# Work instructions
Scan the data below. Pull out each line where "name" occurs.

# Data
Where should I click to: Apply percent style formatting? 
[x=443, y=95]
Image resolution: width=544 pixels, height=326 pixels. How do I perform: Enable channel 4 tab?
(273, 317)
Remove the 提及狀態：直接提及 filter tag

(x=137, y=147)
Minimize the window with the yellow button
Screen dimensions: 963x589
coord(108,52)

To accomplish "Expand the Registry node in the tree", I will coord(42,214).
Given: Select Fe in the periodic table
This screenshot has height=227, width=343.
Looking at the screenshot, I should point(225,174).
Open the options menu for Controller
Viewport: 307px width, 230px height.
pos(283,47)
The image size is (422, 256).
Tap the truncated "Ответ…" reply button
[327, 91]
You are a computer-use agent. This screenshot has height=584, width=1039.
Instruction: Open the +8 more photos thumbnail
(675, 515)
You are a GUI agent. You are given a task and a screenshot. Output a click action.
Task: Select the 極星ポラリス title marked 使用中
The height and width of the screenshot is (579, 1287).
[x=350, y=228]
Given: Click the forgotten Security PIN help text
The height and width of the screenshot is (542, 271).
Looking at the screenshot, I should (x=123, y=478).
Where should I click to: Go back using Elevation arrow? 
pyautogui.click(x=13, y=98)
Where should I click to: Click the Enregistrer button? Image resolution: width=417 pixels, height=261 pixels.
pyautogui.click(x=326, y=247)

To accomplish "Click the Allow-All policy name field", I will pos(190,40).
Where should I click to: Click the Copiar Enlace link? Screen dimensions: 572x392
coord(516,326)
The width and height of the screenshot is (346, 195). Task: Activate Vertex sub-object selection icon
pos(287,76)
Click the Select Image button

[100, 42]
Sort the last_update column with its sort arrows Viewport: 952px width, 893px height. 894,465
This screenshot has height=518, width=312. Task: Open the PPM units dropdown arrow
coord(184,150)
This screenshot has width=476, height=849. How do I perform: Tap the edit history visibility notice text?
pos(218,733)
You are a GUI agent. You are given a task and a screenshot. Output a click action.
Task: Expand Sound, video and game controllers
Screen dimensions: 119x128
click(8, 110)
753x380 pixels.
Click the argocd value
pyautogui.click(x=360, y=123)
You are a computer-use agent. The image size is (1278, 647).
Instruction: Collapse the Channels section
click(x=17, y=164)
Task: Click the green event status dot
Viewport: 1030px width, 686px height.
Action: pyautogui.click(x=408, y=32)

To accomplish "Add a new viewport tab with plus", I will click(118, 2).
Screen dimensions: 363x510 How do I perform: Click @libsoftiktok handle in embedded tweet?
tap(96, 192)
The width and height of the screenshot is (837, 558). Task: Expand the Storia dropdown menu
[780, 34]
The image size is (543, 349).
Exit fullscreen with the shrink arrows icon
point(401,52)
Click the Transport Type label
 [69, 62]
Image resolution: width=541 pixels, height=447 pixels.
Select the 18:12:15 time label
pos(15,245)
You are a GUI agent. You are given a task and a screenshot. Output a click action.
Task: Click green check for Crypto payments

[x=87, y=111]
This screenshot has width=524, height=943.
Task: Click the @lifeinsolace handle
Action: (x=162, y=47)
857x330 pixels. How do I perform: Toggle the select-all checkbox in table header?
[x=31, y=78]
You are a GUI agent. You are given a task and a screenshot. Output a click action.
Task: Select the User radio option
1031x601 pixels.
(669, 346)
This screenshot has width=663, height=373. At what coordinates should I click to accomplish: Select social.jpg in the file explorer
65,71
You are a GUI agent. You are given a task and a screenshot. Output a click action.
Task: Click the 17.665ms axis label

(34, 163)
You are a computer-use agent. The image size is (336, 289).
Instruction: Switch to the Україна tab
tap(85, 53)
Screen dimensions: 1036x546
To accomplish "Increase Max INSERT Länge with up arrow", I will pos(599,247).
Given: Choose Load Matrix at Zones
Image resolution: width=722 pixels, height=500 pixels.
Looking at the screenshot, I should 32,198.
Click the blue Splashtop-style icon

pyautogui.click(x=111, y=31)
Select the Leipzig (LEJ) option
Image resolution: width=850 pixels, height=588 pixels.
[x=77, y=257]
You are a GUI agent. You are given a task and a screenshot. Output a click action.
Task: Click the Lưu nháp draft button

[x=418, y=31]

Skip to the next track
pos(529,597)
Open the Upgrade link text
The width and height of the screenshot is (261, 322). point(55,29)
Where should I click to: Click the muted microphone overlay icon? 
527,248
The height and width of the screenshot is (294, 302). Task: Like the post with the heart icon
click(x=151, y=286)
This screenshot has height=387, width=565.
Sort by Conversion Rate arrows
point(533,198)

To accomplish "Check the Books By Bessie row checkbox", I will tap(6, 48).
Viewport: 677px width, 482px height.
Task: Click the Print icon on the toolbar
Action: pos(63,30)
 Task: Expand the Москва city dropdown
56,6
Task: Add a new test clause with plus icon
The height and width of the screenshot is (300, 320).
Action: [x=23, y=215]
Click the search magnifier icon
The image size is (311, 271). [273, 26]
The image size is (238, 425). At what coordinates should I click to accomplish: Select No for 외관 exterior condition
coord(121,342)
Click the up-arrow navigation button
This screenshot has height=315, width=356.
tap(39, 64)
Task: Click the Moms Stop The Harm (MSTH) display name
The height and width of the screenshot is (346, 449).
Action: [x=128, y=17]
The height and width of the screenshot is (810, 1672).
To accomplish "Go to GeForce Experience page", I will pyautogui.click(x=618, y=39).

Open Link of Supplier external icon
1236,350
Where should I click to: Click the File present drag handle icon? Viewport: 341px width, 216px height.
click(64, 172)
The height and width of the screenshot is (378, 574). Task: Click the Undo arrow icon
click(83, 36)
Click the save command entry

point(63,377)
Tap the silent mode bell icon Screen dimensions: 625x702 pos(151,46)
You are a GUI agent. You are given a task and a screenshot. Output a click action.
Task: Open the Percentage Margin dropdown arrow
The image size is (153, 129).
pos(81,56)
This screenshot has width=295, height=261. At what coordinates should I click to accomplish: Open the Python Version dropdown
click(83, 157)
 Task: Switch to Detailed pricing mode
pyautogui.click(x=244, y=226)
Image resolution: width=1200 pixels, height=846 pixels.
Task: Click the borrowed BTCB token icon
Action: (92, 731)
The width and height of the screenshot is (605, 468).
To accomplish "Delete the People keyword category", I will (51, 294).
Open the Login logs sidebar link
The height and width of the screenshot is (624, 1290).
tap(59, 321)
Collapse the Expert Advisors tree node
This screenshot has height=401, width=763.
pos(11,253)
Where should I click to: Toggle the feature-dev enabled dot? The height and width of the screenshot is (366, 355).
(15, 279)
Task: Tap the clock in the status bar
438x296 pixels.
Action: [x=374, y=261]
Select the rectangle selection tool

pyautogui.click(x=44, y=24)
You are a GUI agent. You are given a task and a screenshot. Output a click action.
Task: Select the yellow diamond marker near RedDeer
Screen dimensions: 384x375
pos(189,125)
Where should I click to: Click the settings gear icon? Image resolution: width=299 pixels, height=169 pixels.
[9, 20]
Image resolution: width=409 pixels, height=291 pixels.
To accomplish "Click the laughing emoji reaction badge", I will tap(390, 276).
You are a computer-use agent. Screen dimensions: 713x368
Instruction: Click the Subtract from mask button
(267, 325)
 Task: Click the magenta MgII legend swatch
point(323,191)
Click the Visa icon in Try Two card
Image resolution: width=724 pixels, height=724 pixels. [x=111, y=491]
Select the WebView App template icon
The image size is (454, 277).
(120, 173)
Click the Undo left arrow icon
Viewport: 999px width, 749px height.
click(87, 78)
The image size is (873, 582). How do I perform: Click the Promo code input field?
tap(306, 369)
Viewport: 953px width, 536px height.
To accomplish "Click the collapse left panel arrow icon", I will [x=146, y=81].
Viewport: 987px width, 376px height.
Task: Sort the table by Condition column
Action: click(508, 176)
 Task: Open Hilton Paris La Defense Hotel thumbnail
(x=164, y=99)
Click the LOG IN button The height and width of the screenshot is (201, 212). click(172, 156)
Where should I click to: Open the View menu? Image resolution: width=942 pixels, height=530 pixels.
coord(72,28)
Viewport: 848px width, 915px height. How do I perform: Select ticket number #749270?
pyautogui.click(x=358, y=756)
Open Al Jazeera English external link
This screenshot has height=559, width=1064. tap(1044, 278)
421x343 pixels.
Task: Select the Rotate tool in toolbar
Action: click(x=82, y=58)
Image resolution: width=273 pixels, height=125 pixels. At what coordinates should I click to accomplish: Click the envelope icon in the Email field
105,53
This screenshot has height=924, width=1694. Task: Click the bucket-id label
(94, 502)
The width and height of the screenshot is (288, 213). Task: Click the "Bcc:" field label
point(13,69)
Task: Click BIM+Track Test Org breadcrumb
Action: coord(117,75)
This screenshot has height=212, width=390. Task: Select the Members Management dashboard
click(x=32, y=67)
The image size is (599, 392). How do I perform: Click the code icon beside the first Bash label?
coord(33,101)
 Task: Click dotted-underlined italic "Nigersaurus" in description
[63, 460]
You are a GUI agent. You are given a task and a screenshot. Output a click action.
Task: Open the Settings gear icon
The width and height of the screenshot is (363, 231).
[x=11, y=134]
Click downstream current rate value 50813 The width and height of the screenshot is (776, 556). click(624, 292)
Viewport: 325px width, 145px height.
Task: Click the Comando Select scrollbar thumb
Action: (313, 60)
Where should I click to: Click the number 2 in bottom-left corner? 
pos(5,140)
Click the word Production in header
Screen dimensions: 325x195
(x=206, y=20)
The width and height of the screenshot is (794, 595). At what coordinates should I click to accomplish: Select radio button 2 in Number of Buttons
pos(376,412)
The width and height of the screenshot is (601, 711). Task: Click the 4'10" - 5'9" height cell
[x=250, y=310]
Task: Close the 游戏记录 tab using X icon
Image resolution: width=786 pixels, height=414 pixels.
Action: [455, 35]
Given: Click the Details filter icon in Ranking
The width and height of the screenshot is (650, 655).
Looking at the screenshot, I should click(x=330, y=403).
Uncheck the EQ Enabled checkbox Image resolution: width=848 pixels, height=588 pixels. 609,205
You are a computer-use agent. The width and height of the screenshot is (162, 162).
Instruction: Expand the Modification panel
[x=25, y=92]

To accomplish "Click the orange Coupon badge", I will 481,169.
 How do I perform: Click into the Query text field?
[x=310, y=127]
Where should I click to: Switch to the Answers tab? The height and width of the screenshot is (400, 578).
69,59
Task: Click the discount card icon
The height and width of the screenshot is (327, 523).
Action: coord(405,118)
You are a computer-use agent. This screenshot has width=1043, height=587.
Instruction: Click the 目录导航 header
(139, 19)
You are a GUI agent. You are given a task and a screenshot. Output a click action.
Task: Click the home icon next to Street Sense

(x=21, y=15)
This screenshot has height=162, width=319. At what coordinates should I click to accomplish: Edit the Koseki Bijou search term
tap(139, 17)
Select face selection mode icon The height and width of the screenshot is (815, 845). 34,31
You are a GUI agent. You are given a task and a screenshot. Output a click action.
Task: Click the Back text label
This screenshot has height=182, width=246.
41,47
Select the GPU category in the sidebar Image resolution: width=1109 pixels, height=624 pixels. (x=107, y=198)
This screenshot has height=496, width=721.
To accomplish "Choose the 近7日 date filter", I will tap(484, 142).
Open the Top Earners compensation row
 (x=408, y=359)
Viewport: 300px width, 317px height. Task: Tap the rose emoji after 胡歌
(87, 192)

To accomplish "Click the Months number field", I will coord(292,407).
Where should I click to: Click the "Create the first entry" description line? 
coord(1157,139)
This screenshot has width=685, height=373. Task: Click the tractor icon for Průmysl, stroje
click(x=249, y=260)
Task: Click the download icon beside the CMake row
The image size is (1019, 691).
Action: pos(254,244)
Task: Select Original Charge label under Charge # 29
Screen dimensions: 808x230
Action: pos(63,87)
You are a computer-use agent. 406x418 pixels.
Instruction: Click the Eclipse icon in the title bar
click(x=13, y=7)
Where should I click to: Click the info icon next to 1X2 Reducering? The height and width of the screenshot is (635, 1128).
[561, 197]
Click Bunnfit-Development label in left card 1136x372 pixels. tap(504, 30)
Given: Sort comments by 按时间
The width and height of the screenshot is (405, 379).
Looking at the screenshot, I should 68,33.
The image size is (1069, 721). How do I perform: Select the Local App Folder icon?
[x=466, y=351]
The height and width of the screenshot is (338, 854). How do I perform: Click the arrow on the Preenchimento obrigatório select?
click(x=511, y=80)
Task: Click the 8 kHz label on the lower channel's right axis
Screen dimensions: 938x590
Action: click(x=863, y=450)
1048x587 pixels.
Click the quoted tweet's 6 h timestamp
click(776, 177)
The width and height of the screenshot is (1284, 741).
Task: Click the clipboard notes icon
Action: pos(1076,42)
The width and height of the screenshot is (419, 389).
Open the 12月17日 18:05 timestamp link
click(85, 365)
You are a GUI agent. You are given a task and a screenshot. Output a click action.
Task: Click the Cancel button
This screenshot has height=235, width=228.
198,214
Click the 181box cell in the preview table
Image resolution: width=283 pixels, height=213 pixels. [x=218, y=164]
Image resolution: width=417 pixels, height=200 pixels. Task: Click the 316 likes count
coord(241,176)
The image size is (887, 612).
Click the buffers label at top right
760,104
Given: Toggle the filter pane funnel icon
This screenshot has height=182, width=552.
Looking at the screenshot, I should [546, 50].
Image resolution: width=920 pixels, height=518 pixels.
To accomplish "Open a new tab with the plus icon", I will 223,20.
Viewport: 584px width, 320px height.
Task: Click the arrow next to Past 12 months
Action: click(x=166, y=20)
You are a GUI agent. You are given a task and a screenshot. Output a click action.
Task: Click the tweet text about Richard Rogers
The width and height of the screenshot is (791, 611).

# Answer box
To accomplish "Click the Allow-All policy name field", I will pos(190,40).
Task: Click the Moms Stop The Harm (MSTH) display name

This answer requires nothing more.